Extracted records
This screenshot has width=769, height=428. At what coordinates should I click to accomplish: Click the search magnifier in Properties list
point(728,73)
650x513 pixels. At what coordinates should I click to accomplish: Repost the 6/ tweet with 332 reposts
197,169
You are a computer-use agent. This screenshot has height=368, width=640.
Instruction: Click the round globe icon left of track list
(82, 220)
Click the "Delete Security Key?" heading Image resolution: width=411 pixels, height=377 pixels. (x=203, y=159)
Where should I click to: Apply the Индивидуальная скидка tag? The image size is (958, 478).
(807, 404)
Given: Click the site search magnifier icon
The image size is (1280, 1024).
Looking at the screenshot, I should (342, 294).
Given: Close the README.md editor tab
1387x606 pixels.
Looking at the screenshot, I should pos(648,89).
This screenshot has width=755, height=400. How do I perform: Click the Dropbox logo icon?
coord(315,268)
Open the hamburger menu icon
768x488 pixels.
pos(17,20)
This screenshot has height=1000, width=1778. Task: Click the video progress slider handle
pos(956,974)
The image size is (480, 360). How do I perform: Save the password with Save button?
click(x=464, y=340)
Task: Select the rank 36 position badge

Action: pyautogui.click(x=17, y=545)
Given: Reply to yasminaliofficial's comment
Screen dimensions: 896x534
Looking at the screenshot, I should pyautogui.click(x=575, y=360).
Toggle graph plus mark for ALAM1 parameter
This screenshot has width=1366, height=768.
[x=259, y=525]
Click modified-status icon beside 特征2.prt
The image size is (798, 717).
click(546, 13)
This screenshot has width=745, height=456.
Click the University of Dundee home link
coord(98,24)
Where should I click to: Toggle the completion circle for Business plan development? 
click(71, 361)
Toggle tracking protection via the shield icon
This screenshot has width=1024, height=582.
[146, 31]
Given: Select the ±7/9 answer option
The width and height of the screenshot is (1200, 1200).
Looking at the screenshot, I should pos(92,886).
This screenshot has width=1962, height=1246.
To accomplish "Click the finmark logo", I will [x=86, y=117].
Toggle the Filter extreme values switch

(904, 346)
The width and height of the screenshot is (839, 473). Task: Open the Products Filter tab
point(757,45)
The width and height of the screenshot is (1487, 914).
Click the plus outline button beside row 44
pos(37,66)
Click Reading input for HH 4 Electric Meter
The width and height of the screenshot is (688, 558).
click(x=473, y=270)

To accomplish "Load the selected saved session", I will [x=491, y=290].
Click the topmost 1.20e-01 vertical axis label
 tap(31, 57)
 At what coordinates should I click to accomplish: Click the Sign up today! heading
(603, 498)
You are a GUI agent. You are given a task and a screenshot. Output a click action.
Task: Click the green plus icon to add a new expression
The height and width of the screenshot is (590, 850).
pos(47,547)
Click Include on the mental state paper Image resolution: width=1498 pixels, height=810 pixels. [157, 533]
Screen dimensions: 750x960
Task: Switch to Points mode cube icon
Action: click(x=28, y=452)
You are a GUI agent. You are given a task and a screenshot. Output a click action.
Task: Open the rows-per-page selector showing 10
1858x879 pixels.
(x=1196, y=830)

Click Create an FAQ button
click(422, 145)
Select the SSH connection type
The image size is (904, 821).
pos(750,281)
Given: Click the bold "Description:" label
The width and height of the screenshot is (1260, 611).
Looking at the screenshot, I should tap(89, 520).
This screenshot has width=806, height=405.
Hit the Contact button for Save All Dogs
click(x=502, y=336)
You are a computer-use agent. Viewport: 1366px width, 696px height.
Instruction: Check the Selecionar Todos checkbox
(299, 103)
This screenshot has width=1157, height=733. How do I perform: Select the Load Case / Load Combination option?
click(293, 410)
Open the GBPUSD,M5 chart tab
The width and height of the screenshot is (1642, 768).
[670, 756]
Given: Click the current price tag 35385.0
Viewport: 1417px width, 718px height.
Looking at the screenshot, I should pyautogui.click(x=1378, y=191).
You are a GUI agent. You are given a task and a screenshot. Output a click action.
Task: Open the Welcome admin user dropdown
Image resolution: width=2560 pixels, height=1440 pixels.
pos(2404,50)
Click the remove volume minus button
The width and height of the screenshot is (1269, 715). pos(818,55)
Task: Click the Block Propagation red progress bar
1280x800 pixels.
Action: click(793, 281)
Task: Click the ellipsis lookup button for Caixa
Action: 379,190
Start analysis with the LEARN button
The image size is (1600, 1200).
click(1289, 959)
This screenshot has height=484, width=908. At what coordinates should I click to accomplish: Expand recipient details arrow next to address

_ABOUT THIS EXERCISE_
Word for word, retype each record.

_SOLVED PROBLEM_
This screenshot has width=769, height=428. At what coordinates should I click to accomplish: Click the search magnifier in Properties list
point(728,73)
650x513 pixels. At what coordinates should I click to accomplish: Repost the 6/ tweet with 332 reposts
197,169
You are a computer-use agent. This screenshot has height=368, width=640.
Instruction: Click the round globe icon left of track list
(82, 220)
Click the "Delete Security Key?" heading Image resolution: width=411 pixels, height=377 pixels. (x=203, y=159)
Where should I click to: Apply the Индивидуальная скидка tag? The image size is (958, 478).
(807, 404)
Given: Click the site search magnifier icon
The image size is (1280, 1024).
Looking at the screenshot, I should (342, 294).
Given: Close the README.md editor tab
1387x606 pixels.
Looking at the screenshot, I should pos(648,89).
This screenshot has width=755, height=400. How do I perform: Click the Dropbox logo icon?
coord(315,268)
Open the hamburger menu icon
768x488 pixels.
pos(17,20)
This screenshot has height=1000, width=1778. Task: Click the video progress slider handle
pos(956,974)
The image size is (480, 360). How do I perform: Save the password with Save button?
click(x=464, y=340)
Task: Select the rank 36 position badge

Action: pyautogui.click(x=17, y=545)
Given: Reply to yasminaliofficial's comment
Screen dimensions: 896x534
Looking at the screenshot, I should pyautogui.click(x=575, y=360).
Toggle graph plus mark for ALAM1 parameter
This screenshot has width=1366, height=768.
[x=259, y=525]
Click modified-status icon beside 特征2.prt
The image size is (798, 717).
click(546, 13)
This screenshot has width=745, height=456.
Click the University of Dundee home link
coord(98,24)
Where should I click to: Toggle the completion circle for Business plan development? 
click(71, 361)
Toggle tracking protection via the shield icon
This screenshot has width=1024, height=582.
[146, 31]
Given: Select the ±7/9 answer option
The width and height of the screenshot is (1200, 1200).
Looking at the screenshot, I should pos(92,886).
This screenshot has width=1962, height=1246.
To accomplish "Click the finmark logo", I will [x=86, y=117].
Toggle the Filter extreme values switch

(904, 346)
The width and height of the screenshot is (839, 473). Task: Open the Products Filter tab
point(757,45)
The width and height of the screenshot is (1487, 914).
Click the plus outline button beside row 44
pos(37,66)
Click Reading input for HH 4 Electric Meter
The width and height of the screenshot is (688, 558).
click(x=473, y=270)

To accomplish "Load the selected saved session", I will [x=491, y=290].
Click the topmost 1.20e-01 vertical axis label
 tap(31, 57)
 At what coordinates should I click to accomplish: Click the Sign up today! heading
(603, 498)
You are a GUI agent. You are given a task and a screenshot. Output a click action.
Task: Click the green plus icon to add a new expression
The height and width of the screenshot is (590, 850).
pos(47,547)
Click Include on the mental state paper Image resolution: width=1498 pixels, height=810 pixels. [157, 533]
Screen dimensions: 750x960
Task: Switch to Points mode cube icon
Action: click(x=28, y=452)
You are a GUI agent. You are given a task and a screenshot. Output a click action.
Task: Open the rows-per-page selector showing 10
1858x879 pixels.
(x=1196, y=830)

Click Create an FAQ button
click(422, 145)
Select the SSH connection type
The image size is (904, 821).
pos(750,281)
Given: Click the bold "Description:" label
The width and height of the screenshot is (1260, 611).
Looking at the screenshot, I should tap(89, 520).
This screenshot has width=806, height=405.
Hit the Contact button for Save All Dogs
click(x=502, y=336)
You are a computer-use agent. Viewport: 1366px width, 696px height.
Instruction: Check the Selecionar Todos checkbox
(299, 103)
This screenshot has width=1157, height=733. How do I perform: Select the Load Case / Load Combination option?
click(293, 410)
Open the GBPUSD,M5 chart tab
The width and height of the screenshot is (1642, 768).
[670, 756]
Given: Click the current price tag 35385.0
Viewport: 1417px width, 718px height.
Looking at the screenshot, I should pyautogui.click(x=1378, y=191).
You are a GUI agent. You are given a task and a screenshot. Output a click action.
Task: Open the Welcome admin user dropdown
Image resolution: width=2560 pixels, height=1440 pixels.
pos(2404,50)
Click the remove volume minus button
The width and height of the screenshot is (1269, 715). pos(818,55)
Task: Click the Block Propagation red progress bar
1280x800 pixels.
Action: click(793, 281)
Task: Click the ellipsis lookup button for Caixa
Action: 379,190
Start analysis with the LEARN button
The image size is (1600, 1200).
click(1289, 959)
This screenshot has height=484, width=908. At what coordinates should I click to accomplish: Expand recipient details arrow next to address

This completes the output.